### EXERCISE DATA

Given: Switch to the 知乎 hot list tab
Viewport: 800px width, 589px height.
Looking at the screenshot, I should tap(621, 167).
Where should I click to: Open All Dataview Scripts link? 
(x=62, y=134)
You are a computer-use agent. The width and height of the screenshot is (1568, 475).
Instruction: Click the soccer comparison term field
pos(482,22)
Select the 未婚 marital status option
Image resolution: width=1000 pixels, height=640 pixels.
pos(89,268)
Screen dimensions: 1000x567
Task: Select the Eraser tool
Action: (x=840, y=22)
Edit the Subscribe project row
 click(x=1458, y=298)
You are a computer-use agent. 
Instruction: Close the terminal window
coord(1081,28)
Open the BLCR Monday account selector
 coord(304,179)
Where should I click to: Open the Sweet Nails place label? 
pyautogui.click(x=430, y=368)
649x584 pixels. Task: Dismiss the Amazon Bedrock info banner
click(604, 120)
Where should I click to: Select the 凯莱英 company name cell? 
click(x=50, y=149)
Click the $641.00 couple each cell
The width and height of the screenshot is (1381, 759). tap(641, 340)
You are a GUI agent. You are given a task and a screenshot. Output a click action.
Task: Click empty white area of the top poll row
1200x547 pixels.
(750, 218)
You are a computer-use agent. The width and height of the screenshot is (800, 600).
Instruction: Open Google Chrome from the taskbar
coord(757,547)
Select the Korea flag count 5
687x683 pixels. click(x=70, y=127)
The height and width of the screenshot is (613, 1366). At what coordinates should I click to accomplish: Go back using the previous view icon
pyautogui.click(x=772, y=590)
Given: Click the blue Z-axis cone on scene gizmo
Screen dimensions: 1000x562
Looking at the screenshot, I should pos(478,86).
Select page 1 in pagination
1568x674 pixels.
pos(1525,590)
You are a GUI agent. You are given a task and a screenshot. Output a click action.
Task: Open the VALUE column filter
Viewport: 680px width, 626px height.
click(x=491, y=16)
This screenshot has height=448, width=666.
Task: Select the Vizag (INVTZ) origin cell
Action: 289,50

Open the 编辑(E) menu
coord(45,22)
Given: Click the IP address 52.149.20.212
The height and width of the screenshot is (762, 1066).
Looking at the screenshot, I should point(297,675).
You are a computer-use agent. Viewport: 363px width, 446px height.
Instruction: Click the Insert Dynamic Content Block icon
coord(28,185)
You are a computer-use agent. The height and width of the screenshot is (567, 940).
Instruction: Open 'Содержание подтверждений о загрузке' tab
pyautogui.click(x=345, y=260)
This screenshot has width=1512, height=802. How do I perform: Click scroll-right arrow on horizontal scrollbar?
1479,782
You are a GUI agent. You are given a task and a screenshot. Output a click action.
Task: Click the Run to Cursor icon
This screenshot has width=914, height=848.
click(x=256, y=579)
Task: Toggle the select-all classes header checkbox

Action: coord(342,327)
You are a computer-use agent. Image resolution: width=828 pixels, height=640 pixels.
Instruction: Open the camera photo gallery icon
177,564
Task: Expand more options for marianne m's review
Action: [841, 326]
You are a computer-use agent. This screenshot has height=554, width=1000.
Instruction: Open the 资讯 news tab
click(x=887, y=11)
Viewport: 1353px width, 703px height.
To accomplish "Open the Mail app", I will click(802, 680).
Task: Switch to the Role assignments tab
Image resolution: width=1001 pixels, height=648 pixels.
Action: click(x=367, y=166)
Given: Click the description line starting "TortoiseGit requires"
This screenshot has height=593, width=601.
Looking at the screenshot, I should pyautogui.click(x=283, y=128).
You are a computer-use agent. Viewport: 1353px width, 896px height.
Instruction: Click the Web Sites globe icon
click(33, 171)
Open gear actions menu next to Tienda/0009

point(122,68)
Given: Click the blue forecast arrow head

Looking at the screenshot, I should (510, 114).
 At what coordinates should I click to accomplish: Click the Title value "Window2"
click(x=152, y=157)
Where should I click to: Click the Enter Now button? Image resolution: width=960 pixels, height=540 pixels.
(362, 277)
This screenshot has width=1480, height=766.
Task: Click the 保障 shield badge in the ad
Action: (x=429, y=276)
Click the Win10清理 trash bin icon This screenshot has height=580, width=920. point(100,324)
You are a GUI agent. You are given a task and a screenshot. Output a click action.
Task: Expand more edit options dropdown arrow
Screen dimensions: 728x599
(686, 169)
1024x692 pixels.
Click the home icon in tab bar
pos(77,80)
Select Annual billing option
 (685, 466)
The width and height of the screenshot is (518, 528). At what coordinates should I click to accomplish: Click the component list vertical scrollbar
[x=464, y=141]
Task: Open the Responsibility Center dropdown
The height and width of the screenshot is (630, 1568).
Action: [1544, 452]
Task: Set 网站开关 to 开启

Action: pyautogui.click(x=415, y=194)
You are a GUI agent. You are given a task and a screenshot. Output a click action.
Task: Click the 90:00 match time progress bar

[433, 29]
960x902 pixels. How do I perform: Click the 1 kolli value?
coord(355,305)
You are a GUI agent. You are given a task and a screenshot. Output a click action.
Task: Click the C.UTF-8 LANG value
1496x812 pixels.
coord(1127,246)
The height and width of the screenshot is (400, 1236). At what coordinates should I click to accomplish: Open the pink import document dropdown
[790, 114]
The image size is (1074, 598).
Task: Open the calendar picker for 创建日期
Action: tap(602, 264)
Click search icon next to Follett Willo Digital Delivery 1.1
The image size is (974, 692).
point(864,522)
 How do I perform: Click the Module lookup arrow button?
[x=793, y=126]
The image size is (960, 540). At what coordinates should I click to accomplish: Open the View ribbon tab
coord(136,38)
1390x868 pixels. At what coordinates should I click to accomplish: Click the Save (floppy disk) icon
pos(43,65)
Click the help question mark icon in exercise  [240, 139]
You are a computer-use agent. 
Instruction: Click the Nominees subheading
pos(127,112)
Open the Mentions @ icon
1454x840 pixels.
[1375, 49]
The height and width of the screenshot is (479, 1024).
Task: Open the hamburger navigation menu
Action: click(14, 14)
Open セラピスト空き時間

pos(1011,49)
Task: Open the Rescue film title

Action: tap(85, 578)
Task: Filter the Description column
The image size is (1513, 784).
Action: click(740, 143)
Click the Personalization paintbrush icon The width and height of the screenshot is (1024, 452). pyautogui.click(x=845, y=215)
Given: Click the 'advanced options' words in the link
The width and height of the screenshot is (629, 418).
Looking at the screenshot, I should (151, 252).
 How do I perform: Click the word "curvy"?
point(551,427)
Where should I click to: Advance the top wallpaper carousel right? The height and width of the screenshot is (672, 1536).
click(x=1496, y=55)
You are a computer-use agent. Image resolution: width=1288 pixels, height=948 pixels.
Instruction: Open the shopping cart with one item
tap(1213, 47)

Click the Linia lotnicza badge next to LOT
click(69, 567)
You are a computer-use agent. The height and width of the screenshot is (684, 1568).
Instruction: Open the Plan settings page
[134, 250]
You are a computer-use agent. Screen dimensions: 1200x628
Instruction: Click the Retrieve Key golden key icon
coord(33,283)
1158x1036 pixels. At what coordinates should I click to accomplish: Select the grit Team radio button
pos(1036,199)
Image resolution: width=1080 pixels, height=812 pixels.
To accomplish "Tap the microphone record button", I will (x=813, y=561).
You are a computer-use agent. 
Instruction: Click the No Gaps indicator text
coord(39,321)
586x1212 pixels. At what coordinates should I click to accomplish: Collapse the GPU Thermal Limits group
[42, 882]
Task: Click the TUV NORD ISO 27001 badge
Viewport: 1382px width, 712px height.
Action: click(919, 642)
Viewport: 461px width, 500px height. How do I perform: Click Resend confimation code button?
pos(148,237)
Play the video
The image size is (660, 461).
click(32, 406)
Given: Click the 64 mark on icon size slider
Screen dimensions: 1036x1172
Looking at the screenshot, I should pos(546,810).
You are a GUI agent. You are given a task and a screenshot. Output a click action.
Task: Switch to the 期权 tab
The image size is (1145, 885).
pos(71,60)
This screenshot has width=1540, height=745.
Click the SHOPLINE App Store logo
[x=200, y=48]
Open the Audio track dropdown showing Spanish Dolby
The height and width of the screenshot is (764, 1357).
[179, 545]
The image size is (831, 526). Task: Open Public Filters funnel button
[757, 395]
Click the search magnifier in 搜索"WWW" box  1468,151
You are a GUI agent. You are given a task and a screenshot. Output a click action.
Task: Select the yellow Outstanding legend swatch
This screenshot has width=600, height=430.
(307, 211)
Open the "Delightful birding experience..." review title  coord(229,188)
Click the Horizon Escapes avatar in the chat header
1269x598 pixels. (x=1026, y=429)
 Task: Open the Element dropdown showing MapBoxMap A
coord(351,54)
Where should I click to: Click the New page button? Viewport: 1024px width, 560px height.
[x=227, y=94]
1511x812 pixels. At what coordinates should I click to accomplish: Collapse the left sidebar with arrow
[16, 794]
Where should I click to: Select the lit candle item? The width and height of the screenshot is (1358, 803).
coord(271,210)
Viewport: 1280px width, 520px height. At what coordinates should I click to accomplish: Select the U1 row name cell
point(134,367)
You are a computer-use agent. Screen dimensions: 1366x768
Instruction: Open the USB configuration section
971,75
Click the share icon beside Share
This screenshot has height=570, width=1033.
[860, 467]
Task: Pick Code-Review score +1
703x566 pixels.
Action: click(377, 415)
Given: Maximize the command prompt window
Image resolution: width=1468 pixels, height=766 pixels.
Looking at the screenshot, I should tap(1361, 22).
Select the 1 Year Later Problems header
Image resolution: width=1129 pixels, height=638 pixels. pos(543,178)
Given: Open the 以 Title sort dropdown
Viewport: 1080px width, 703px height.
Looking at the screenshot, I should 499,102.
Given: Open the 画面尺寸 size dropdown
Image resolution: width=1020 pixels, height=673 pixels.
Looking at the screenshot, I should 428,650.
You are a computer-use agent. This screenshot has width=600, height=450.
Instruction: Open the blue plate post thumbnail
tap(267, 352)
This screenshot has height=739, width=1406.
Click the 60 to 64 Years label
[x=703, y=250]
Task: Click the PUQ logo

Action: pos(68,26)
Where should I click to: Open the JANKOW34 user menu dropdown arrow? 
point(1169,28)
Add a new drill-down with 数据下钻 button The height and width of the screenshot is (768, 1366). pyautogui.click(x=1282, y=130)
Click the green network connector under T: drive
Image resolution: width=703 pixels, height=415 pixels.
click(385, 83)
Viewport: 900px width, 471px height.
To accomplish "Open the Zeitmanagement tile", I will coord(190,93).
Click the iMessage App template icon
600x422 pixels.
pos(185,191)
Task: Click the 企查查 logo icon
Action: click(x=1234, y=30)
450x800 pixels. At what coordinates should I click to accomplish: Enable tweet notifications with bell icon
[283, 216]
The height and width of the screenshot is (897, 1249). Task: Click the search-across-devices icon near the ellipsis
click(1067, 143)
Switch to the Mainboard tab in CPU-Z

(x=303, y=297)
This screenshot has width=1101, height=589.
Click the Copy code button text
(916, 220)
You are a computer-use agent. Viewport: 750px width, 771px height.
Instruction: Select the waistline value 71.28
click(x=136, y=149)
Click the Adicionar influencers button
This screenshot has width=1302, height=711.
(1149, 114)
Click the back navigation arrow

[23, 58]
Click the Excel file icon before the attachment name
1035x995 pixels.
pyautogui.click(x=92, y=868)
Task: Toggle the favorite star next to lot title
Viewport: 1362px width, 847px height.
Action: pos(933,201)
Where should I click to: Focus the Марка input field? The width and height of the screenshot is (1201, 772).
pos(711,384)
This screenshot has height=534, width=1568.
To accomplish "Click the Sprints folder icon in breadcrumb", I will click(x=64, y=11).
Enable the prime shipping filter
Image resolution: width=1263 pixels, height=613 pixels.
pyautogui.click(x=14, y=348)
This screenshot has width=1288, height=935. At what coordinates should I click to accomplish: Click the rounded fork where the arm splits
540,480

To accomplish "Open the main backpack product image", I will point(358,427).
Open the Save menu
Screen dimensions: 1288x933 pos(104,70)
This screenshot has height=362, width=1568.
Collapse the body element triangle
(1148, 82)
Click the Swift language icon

### EXERCISE
Copy out every line of the listing where the word "column" occurs.

### ANSWER FOR THE TASK
Task: Open the VALUE column filter
Task: Filter the Description column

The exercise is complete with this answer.